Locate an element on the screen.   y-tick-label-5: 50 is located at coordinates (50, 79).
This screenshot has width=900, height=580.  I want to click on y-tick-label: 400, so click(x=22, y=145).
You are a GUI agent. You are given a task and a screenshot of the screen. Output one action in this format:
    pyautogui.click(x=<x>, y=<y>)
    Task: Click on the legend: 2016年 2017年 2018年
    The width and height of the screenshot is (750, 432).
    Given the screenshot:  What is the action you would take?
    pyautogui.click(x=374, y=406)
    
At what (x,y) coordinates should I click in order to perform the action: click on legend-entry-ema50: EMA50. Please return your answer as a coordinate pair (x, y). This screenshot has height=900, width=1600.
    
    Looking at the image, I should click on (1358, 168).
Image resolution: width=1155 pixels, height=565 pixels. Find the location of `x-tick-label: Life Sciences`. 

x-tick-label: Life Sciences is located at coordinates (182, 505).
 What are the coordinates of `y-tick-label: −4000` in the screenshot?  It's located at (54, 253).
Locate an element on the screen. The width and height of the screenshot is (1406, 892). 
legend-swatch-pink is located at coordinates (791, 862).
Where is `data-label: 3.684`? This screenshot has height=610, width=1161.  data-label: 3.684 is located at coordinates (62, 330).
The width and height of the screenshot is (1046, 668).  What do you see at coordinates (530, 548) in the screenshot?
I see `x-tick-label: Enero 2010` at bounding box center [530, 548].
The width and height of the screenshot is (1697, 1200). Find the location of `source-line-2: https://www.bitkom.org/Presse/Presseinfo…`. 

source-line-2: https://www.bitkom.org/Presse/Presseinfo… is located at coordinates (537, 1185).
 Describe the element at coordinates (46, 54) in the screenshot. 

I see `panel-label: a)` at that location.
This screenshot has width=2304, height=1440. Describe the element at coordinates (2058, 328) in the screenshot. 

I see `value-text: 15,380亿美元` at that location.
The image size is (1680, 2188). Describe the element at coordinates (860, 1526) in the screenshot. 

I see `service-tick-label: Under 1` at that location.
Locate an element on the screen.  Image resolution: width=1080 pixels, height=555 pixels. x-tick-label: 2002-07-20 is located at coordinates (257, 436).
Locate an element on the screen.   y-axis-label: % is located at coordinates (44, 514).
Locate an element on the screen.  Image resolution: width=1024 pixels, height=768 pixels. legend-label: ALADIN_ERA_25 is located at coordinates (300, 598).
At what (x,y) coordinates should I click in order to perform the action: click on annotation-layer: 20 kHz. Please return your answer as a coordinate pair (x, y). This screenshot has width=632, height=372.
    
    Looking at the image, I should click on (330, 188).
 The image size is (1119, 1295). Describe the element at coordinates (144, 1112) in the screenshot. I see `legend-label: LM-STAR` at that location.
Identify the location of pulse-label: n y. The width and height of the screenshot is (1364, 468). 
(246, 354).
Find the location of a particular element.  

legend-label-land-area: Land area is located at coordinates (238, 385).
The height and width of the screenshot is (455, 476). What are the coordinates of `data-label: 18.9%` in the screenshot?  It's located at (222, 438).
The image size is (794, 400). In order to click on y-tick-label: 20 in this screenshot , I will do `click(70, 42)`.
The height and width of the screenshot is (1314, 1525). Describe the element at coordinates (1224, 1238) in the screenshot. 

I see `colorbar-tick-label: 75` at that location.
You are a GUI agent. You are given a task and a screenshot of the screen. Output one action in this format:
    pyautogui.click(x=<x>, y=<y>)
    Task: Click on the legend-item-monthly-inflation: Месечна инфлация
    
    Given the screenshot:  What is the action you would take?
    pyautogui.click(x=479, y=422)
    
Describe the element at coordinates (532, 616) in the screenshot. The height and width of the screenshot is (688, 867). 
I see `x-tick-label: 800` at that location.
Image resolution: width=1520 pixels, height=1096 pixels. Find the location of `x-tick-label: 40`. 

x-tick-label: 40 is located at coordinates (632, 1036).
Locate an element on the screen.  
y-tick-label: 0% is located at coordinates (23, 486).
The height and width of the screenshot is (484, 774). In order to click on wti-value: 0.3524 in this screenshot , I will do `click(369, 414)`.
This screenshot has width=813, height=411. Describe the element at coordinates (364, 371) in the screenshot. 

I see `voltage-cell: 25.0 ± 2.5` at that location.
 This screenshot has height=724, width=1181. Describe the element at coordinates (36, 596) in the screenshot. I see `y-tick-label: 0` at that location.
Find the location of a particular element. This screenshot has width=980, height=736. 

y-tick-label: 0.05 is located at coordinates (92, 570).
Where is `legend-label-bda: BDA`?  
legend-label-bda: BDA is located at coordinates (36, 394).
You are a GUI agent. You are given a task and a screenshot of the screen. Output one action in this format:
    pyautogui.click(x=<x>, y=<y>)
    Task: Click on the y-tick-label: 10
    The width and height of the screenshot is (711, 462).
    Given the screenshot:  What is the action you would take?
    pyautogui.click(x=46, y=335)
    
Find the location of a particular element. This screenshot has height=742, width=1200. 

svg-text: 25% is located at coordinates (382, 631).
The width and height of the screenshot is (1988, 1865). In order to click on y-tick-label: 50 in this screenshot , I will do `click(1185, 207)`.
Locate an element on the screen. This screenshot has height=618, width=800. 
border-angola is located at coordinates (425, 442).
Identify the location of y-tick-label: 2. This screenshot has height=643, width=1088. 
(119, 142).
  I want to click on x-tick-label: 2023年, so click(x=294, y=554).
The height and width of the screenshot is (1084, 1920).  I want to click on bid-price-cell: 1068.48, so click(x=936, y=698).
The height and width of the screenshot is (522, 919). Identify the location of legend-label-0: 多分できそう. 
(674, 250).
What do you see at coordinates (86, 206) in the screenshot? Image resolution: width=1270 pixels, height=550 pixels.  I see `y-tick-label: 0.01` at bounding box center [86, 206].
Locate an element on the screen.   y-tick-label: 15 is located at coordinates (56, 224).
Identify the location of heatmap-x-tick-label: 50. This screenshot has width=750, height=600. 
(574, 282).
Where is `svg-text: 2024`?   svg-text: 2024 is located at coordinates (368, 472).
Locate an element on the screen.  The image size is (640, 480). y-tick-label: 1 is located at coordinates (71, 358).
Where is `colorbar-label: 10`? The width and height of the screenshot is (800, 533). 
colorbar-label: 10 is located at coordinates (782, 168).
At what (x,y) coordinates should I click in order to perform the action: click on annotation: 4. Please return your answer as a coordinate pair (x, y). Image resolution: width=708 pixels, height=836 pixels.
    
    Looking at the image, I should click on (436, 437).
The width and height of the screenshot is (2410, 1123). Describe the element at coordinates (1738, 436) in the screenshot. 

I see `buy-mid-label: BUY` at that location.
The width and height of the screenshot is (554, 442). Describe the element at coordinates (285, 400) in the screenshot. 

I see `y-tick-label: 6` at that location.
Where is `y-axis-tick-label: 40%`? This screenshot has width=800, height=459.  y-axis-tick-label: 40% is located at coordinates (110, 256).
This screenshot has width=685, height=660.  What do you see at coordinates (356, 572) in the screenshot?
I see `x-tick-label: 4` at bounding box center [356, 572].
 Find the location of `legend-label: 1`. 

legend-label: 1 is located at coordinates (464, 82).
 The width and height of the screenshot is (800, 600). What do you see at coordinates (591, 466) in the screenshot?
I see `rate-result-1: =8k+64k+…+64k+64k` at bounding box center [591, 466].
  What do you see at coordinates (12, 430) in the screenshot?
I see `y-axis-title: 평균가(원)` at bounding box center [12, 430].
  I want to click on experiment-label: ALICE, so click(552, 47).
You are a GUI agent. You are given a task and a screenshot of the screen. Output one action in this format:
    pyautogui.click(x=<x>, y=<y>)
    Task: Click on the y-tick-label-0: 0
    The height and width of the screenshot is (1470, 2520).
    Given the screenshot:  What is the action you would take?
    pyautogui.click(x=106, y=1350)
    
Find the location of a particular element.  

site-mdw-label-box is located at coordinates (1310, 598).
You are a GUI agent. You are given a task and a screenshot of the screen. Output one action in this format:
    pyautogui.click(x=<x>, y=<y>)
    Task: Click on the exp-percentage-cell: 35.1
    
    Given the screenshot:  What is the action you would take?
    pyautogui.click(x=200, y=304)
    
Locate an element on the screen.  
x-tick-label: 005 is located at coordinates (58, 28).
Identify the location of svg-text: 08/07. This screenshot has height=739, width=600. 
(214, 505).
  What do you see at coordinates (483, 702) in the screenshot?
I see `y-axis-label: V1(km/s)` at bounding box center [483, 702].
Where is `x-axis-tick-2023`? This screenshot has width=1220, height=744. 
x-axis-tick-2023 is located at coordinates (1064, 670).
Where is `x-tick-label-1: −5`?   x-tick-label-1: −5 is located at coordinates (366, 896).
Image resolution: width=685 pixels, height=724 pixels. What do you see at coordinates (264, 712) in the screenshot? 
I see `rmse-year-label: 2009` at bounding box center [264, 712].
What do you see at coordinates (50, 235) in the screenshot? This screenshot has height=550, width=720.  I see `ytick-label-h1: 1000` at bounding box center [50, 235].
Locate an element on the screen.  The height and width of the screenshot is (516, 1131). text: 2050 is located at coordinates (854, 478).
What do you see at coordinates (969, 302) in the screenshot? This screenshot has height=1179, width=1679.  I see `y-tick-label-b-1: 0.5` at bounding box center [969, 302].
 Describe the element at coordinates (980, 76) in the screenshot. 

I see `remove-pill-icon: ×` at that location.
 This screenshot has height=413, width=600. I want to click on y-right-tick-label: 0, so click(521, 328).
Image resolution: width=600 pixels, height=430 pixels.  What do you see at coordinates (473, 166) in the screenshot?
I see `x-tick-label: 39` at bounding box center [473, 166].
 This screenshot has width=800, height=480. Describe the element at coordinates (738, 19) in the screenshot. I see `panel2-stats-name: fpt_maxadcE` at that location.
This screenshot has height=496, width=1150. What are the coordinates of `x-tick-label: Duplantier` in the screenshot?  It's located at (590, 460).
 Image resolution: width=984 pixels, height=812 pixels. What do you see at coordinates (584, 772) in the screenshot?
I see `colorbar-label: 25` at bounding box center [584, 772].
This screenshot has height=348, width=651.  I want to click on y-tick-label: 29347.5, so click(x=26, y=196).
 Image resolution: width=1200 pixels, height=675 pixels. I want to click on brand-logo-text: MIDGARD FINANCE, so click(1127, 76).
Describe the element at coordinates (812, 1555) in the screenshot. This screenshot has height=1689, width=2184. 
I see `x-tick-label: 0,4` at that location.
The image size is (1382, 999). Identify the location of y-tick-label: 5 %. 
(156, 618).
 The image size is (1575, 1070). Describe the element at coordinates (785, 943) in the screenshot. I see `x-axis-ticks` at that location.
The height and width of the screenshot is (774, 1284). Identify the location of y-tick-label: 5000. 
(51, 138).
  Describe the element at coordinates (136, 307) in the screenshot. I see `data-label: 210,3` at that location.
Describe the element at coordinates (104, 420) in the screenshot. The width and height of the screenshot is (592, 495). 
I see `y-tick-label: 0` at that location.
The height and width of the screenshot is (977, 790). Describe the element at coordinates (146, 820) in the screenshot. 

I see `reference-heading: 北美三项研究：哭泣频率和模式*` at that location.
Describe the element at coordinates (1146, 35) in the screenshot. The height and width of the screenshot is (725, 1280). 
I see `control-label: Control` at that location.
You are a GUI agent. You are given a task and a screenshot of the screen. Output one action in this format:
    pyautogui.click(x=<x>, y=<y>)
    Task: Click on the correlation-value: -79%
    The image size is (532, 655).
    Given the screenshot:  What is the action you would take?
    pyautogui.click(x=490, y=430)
━━━━━━━━━━━━━━━━━━━━
• _DESCRIPTION OF THE TASK_
Copy the rows above word for word, from the first line of the rows through the line that contains "This screenshot has width=900, height=580.".

• _EXERCISE OUTPUT_
Locate an element on the screen.   y-tick-label-5: 50 is located at coordinates (50, 79).
This screenshot has width=900, height=580.  I want to click on y-tick-label: 400, so click(x=22, y=145).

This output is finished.